Records

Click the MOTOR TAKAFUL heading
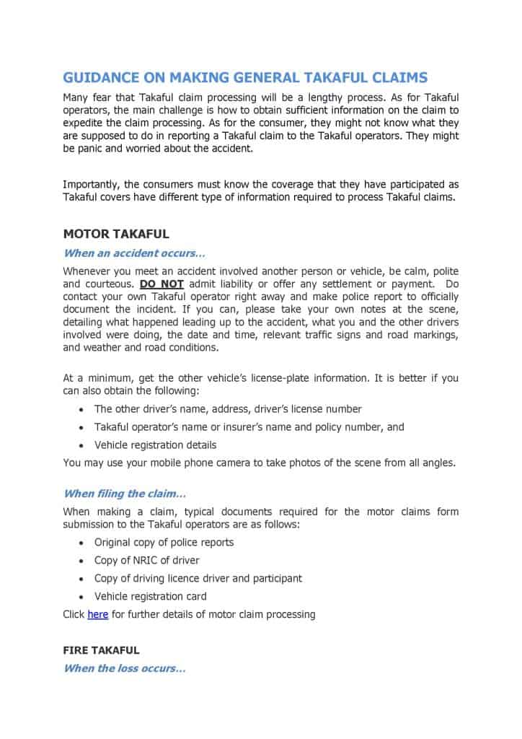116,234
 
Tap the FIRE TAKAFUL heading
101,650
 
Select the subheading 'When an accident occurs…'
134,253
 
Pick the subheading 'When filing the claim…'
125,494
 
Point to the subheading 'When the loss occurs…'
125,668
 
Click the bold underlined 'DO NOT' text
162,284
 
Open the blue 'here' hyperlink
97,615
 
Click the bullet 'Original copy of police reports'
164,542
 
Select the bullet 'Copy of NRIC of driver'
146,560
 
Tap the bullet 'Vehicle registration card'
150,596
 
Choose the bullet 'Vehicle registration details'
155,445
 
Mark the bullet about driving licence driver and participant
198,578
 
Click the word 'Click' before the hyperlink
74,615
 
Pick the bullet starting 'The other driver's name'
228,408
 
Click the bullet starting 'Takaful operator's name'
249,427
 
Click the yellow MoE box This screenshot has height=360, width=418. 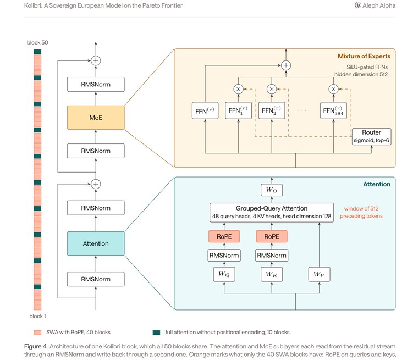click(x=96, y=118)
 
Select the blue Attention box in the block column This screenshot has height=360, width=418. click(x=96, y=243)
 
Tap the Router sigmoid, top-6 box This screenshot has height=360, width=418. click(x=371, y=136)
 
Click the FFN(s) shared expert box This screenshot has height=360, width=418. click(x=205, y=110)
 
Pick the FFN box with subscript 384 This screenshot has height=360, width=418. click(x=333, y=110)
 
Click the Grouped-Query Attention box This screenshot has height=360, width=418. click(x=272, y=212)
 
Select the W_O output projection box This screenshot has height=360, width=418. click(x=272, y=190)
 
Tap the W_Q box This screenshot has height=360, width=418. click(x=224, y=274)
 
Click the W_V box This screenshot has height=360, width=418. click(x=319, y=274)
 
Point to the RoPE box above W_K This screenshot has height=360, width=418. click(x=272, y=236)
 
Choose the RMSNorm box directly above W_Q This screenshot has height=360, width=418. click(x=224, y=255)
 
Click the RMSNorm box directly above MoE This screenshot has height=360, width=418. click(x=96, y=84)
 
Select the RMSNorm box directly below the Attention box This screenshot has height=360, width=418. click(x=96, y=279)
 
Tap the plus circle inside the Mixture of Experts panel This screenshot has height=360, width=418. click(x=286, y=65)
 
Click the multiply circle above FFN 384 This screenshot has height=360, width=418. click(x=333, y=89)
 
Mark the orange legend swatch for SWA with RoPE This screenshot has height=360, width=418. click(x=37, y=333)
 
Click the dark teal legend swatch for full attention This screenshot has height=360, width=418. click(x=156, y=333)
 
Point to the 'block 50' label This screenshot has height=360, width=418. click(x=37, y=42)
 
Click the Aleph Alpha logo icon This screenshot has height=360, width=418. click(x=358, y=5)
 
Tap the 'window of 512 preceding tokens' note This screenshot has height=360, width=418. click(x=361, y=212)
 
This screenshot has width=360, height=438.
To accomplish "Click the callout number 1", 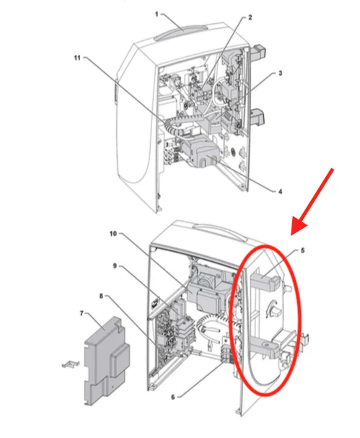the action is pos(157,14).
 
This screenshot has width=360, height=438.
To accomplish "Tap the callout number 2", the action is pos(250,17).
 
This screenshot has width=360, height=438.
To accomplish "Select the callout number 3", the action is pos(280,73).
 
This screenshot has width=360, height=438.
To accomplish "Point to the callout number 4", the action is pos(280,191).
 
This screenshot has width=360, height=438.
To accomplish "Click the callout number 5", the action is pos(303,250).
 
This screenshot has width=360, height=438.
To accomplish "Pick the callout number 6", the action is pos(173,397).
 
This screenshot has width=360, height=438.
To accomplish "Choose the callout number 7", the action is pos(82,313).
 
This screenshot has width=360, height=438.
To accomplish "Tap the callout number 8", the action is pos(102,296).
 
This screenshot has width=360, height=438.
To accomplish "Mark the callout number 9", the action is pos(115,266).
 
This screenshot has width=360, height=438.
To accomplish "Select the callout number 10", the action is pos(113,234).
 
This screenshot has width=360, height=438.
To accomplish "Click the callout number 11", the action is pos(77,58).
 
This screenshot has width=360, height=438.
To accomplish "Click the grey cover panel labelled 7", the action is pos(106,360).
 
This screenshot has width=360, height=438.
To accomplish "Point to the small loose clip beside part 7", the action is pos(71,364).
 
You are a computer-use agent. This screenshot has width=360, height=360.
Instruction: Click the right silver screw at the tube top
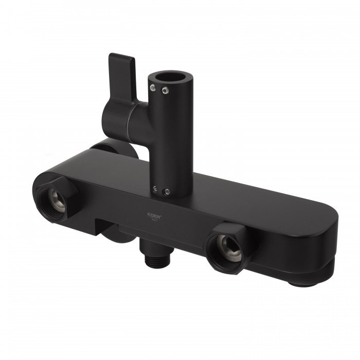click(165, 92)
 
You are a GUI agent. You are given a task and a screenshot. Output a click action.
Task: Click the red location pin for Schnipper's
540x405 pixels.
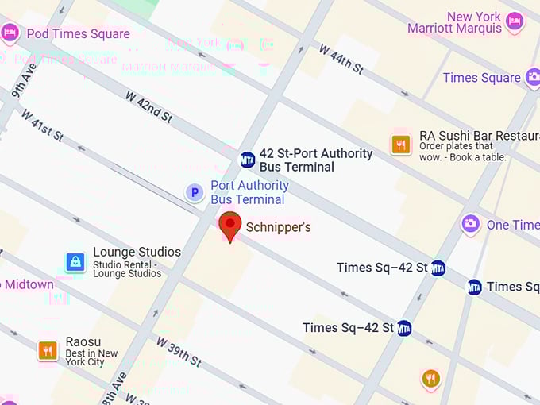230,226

§ Exercise directions:
Gather every line of the items that contains the word "Mark". Case counts.

§ Full response:
Mark the bullet about driving licence driver and participant
Mark the orange legend swatch for SWA with RoPE This screenshot has height=360, width=418. click(x=37, y=333)
To accomplish "Mark the callout number 9", the action is pos(115,266).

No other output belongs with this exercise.